=== Begin Enclosure ===

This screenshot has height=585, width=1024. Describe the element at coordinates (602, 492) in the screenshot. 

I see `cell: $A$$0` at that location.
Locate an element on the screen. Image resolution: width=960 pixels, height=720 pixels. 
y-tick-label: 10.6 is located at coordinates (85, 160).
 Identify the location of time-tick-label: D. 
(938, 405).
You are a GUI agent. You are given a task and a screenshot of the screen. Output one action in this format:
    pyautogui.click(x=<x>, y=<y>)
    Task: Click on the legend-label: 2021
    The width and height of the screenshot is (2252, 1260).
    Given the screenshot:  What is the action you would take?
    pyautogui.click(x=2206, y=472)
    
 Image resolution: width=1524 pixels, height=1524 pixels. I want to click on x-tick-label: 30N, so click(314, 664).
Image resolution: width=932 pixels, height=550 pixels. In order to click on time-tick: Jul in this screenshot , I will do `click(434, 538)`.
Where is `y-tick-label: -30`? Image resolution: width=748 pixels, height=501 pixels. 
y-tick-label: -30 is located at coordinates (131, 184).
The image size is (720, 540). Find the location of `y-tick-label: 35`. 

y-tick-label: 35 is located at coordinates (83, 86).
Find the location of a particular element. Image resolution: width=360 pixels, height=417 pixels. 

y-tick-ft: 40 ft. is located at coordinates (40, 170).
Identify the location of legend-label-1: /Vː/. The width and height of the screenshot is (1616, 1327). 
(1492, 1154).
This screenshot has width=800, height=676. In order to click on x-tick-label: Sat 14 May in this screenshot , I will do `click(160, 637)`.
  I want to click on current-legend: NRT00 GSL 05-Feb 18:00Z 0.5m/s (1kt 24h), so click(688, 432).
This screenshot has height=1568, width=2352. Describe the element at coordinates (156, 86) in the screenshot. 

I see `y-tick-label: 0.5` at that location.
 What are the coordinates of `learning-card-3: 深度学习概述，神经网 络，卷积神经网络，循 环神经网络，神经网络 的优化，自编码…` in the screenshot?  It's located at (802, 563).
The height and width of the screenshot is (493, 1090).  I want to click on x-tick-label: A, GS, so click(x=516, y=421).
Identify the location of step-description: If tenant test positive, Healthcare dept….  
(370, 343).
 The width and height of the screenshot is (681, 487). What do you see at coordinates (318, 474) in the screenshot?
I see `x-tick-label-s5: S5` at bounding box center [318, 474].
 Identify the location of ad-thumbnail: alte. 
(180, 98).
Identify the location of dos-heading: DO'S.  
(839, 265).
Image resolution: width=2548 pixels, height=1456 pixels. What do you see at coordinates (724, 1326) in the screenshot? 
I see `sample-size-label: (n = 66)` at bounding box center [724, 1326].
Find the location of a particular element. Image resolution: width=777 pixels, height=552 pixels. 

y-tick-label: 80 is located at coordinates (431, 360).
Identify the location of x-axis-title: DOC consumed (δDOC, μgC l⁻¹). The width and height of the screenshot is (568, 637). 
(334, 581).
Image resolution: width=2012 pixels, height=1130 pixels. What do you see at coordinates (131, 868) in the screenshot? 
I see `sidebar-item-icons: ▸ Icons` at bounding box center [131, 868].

=== End Enclosure ===

Work task ▸ Find every line in the items above that contains the string "element" and copy each of those lines. Case counts.

Completed task ▸
This screenshot has height=585, width=1024. Describe the element at coordinates (602, 492) in the screenshot. 
Locate an element on the screen. Image resolution: width=960 pixels, height=720 pixels. 
Find the location of a particular element. Image resolution: width=360 pixels, height=417 pixels. 
This screenshot has height=1568, width=2352. Describe the element at coordinates (156, 86) in the screenshot. 
Find the location of a particular element. Image resolution: width=777 pixels, height=552 pixels. 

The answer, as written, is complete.